Saved entries:

————————

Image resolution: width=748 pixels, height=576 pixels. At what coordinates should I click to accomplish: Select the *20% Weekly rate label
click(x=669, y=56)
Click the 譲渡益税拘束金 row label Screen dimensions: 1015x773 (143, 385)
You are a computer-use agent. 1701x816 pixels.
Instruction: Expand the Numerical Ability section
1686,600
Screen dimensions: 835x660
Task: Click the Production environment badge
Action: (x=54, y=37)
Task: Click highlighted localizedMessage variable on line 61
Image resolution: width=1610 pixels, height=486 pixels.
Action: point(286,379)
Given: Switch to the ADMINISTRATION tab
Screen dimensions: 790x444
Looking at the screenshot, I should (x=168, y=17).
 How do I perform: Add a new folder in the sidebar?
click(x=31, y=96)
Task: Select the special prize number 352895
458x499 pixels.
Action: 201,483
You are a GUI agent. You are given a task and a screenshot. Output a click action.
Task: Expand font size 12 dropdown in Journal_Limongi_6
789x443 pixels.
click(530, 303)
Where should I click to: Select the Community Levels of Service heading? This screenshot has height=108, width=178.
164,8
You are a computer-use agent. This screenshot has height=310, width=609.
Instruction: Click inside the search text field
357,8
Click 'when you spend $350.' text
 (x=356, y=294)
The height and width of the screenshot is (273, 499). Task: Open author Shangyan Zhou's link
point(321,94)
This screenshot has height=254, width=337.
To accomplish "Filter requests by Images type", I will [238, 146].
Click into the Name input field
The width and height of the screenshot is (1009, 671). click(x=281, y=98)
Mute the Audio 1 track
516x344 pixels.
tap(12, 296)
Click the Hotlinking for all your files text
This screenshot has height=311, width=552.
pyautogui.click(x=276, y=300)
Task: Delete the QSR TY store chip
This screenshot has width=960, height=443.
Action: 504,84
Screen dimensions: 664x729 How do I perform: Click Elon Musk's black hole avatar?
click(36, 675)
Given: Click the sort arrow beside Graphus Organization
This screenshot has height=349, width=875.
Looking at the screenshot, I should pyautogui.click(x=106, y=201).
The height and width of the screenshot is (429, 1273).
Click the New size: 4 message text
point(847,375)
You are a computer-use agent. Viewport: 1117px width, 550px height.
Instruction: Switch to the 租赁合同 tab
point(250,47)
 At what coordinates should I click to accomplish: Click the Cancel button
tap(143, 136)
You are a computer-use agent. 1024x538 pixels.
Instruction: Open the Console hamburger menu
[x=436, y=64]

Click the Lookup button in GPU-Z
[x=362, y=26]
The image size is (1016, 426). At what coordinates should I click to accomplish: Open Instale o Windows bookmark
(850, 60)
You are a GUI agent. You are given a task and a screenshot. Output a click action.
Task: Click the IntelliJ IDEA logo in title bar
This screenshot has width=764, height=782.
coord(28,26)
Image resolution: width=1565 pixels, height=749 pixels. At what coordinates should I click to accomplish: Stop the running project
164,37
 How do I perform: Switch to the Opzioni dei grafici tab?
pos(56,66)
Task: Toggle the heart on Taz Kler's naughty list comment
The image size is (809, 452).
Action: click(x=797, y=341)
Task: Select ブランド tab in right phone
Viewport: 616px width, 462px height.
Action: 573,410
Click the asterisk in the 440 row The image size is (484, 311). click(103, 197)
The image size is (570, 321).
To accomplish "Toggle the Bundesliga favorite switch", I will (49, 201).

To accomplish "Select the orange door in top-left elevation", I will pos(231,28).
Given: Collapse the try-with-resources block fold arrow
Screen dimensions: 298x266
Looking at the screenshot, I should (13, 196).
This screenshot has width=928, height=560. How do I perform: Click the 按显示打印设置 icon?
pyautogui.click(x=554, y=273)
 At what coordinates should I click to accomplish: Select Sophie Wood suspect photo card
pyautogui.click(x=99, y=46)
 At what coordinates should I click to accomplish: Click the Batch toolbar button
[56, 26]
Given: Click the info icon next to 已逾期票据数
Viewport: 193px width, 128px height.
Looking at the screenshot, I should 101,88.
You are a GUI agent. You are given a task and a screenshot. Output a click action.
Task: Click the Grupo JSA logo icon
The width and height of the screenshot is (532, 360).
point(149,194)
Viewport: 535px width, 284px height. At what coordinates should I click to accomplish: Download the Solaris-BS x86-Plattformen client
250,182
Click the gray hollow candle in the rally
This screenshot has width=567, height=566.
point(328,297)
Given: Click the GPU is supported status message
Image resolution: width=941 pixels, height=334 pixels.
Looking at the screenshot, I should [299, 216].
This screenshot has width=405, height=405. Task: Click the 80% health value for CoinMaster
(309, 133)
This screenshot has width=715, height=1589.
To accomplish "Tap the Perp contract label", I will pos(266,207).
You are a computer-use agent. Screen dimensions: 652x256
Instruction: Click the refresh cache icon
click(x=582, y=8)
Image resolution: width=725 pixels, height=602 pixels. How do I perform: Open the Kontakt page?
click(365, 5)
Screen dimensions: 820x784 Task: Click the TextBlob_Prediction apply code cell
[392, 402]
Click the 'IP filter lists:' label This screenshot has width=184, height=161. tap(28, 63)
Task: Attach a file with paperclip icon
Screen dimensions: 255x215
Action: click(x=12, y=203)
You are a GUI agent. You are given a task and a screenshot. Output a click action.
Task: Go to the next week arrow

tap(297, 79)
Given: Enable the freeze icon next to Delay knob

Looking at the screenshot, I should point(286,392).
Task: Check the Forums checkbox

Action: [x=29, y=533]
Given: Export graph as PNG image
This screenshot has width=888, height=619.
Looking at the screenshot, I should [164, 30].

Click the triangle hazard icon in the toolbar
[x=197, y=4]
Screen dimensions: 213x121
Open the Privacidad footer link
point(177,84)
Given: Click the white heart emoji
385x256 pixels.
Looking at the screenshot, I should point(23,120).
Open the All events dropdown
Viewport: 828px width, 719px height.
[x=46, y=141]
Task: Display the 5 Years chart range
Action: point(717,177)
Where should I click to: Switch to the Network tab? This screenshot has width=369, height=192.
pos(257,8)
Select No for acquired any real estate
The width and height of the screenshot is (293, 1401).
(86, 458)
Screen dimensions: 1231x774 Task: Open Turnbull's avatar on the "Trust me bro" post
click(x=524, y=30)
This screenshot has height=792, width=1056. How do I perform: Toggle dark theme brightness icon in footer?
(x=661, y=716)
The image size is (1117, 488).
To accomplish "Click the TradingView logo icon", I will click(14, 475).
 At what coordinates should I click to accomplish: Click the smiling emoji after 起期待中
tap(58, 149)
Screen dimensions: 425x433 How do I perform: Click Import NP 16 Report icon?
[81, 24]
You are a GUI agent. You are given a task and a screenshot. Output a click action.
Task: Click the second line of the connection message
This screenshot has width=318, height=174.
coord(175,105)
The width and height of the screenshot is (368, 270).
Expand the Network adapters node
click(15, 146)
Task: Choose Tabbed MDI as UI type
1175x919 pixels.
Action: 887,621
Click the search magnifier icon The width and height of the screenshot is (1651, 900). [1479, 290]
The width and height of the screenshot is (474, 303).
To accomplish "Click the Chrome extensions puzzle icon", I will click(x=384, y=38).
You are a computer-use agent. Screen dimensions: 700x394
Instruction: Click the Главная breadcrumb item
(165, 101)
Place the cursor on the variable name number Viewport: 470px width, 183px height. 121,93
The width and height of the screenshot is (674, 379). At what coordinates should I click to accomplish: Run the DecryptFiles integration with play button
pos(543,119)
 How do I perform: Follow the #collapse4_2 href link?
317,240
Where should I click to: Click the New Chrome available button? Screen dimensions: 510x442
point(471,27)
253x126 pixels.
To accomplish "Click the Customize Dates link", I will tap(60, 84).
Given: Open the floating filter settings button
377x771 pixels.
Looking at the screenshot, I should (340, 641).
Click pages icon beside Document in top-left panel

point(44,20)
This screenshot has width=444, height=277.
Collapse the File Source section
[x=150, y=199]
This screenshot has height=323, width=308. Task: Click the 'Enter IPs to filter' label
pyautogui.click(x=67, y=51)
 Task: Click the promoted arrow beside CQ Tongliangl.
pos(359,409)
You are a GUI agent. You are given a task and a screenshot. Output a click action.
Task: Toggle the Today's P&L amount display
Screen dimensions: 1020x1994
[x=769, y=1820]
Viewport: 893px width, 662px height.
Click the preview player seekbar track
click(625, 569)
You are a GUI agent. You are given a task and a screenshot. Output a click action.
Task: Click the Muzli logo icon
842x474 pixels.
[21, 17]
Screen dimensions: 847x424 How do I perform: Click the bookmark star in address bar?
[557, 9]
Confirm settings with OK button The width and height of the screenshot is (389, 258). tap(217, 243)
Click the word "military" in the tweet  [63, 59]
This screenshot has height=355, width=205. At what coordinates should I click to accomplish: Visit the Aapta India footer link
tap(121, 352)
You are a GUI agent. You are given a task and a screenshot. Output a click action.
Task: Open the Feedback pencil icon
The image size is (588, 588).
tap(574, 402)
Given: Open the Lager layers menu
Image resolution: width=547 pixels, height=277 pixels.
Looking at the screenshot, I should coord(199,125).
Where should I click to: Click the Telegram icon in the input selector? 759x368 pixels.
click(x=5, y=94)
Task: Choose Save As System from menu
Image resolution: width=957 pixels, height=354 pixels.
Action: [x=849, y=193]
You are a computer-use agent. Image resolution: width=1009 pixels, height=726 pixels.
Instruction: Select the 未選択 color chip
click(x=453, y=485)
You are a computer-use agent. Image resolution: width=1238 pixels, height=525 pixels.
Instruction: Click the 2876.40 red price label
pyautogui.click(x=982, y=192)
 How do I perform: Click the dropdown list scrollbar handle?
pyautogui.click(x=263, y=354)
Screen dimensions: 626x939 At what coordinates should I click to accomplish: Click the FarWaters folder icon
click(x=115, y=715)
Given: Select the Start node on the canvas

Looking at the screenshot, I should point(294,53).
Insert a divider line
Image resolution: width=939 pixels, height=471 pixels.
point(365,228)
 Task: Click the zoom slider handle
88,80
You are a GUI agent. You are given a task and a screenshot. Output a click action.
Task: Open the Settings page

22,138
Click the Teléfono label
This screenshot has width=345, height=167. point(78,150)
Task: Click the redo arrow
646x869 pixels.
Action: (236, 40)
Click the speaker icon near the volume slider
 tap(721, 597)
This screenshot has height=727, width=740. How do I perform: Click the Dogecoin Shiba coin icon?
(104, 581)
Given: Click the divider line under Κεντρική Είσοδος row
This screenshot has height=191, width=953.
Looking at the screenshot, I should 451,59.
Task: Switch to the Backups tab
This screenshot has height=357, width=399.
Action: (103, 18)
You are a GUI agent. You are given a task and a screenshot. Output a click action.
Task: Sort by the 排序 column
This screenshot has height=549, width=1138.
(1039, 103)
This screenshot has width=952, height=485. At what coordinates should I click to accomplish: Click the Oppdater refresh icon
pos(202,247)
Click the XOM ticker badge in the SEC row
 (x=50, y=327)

————————

## WORK REQUIRED
Among the records above, repeat exactly the line with "Click the triangle hazard icon in the toolbar", the line with "Open the All events dropdown", and every line in between, and only those.

## REPLY
Click the triangle hazard icon in the toolbar
[x=197, y=4]
Screen dimensions: 213x121
Open the Privacidad footer link
point(177,84)
Given: Click the white heart emoji
385x256 pixels.
Looking at the screenshot, I should point(23,120).
Open the All events dropdown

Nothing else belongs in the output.